Ateis hanyalah sebuah posisi dimana kamu tidak percaya eksistensi Tuhan,jika
kamu percaya terhadap Tuhan,maka kamu disebut Teis. Ateis hanya sesedarhana
itu,bukan sebuah ajaran yang perlu ditakuti penyebarannya.
2.
Orang-orang Ateis
sering menyembunyikan identitas ke-ateis-annya karena mereka hidup di
tengah-tengah masyarakat religius yang akan memberikan diskriminasi jika mereka
benar-benar terbuka tentang identitas dirnya,oleh karena itu orang-orang Ateis
berusaha menempatkan diri mereka dengan sebaik-baiknya di tengah-tengah
masyarakat dan mematuhi norma-norma baik di keluarga dan di tengah masyarakat
agar mereka tidak dianggap ‘berbeda’, bahkan salah seorang yang saya wawancara
masih sering memimpin ibadah di lingkungan tempat tinggalnya.
3.
Orang-orang Ateis
pernah mendapat ilmu agama sedari kecil,bahkan subjek saya ini adalah anak dari
seorang Santri dan pernah menjadi salah satu murid pondok pesantren ketika usia
11-13 tahun.
4.
Jika kita sudah
melihat definisi Ateis,maka kita perlu juga melihat definisi Komunisme jika
ingin menyamakannya. Komunisme adalah
ideologi yang berkenaan dengan filosofi, politik, sosial, dan ekonomi yang tujuan utamanya terciptanya masyarakat
komunis dengan aturan sosial ekonomi berdasarkan kepemilikan
bersama alat produksi dan tidak adanya kelas sosial, uang, dan negara
(https://id.wikipedia.org/wiki/Komunisme)

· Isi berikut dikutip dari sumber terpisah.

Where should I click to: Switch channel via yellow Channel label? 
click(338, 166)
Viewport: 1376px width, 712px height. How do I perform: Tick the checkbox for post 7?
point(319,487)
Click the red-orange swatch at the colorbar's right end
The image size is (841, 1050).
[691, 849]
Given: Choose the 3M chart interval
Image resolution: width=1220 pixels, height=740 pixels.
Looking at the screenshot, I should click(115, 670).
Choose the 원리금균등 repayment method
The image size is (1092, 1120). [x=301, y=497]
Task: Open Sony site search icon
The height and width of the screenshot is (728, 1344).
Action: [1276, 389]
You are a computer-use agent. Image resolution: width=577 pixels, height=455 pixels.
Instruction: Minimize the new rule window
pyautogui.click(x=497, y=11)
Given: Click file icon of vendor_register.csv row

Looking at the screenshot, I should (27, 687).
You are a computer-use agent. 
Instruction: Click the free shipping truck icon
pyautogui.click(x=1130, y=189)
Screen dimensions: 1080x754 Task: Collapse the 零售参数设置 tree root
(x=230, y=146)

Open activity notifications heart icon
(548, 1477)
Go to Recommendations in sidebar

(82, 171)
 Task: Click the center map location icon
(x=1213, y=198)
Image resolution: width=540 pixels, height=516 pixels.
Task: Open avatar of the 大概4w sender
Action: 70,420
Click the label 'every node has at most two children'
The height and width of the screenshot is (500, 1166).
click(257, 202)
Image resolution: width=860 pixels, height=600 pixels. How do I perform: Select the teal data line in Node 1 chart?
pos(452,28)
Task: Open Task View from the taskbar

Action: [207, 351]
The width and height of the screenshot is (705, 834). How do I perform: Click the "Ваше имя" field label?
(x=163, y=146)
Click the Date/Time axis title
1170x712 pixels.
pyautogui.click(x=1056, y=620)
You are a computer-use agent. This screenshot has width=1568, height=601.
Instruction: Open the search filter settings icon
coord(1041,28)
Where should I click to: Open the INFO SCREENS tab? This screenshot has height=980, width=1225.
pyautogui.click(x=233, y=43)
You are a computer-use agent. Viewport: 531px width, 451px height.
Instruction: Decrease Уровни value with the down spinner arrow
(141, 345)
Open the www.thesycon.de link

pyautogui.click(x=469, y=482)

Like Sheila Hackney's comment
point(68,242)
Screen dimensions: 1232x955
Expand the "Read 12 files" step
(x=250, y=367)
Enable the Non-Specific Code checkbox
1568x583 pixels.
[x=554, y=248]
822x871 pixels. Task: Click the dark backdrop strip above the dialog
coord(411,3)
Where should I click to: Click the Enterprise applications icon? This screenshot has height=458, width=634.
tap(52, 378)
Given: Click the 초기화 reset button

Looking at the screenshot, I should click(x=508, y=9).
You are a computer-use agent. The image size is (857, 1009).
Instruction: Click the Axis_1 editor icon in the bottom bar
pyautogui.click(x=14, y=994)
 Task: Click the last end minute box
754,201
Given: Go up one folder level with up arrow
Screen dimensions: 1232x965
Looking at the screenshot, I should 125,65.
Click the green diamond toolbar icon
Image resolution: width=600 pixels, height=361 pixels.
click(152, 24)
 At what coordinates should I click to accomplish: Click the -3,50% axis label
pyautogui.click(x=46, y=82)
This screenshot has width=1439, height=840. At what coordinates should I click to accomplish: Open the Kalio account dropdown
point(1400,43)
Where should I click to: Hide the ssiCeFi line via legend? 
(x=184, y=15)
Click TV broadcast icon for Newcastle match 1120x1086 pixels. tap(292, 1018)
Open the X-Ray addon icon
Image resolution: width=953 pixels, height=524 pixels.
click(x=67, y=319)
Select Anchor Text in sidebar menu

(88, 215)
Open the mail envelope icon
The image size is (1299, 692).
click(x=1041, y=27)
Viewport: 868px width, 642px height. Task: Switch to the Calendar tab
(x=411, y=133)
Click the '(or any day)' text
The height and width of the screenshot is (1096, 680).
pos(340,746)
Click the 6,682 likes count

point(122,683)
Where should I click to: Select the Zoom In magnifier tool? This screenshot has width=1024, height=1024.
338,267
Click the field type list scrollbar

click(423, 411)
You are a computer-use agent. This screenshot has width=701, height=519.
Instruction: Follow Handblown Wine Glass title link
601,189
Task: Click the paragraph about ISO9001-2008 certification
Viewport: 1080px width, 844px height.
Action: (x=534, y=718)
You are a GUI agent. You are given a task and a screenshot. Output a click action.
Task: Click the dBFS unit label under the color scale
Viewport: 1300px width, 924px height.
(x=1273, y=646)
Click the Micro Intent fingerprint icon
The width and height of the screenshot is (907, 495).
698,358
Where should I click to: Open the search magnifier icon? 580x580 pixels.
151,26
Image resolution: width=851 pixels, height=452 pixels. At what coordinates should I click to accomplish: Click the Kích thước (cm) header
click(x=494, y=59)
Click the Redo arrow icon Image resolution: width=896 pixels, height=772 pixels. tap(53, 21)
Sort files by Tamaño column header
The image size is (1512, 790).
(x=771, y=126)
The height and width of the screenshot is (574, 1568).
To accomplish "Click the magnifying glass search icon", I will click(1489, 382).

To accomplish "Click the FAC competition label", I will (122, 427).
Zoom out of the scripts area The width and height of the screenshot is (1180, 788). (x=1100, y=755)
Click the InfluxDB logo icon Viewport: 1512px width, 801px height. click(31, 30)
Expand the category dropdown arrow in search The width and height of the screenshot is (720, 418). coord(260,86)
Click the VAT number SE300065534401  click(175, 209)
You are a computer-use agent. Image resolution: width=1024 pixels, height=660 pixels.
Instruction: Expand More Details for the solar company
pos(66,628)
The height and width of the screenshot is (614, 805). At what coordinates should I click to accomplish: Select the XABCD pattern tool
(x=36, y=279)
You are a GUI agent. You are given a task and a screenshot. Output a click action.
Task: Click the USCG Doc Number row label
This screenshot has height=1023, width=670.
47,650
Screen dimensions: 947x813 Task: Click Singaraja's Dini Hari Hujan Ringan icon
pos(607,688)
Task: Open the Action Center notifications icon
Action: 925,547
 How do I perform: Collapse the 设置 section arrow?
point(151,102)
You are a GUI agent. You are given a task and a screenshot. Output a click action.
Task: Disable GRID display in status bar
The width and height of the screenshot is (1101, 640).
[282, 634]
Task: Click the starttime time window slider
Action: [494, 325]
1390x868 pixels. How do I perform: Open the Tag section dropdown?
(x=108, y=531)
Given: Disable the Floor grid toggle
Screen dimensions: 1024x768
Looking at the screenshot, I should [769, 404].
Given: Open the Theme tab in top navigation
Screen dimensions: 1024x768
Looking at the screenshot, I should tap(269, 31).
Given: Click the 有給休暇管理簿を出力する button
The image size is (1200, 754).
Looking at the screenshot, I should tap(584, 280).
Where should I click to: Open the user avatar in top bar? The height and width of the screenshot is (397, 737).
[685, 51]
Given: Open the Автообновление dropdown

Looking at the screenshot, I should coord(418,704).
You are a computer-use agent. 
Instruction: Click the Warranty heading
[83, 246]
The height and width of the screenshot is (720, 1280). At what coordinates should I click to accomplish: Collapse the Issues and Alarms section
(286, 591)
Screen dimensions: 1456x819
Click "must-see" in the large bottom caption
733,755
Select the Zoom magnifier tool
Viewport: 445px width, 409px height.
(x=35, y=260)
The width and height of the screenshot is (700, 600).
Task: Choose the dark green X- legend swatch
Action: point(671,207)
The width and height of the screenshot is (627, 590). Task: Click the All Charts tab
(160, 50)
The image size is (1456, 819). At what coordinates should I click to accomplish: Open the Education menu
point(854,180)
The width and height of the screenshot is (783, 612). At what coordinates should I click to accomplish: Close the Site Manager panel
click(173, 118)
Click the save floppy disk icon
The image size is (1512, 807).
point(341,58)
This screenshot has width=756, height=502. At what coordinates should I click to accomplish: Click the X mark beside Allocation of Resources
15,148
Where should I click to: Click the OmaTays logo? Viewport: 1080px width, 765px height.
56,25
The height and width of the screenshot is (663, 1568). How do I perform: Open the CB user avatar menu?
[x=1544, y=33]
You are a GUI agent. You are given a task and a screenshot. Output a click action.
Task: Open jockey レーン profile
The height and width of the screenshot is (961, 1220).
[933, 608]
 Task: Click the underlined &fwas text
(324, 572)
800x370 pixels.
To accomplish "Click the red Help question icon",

. Nah dari definisi diatas sudah jelas ada jurang pemisah antara Ateis dan
Komunisme,yang satu membahas tentang posisi terhadap Tuhan,yang satu membahas
tentang filosofi ekonomi,politik negara. Menjadi seorang Komunis tidak perlu
harus Ateis,asal memiliki visi dan misi yang sama dengan definisi di atas baik
yang percaya dengan Tuhan ataupun yang tidak percaya kepada Tuhan,begitu pula
menjadi menjadi Ateis tidak perlu menjadi Komunis,karena orang-orang Ateis bisa
menjadi Kapitalis-lawan dari komunis- sekalipun.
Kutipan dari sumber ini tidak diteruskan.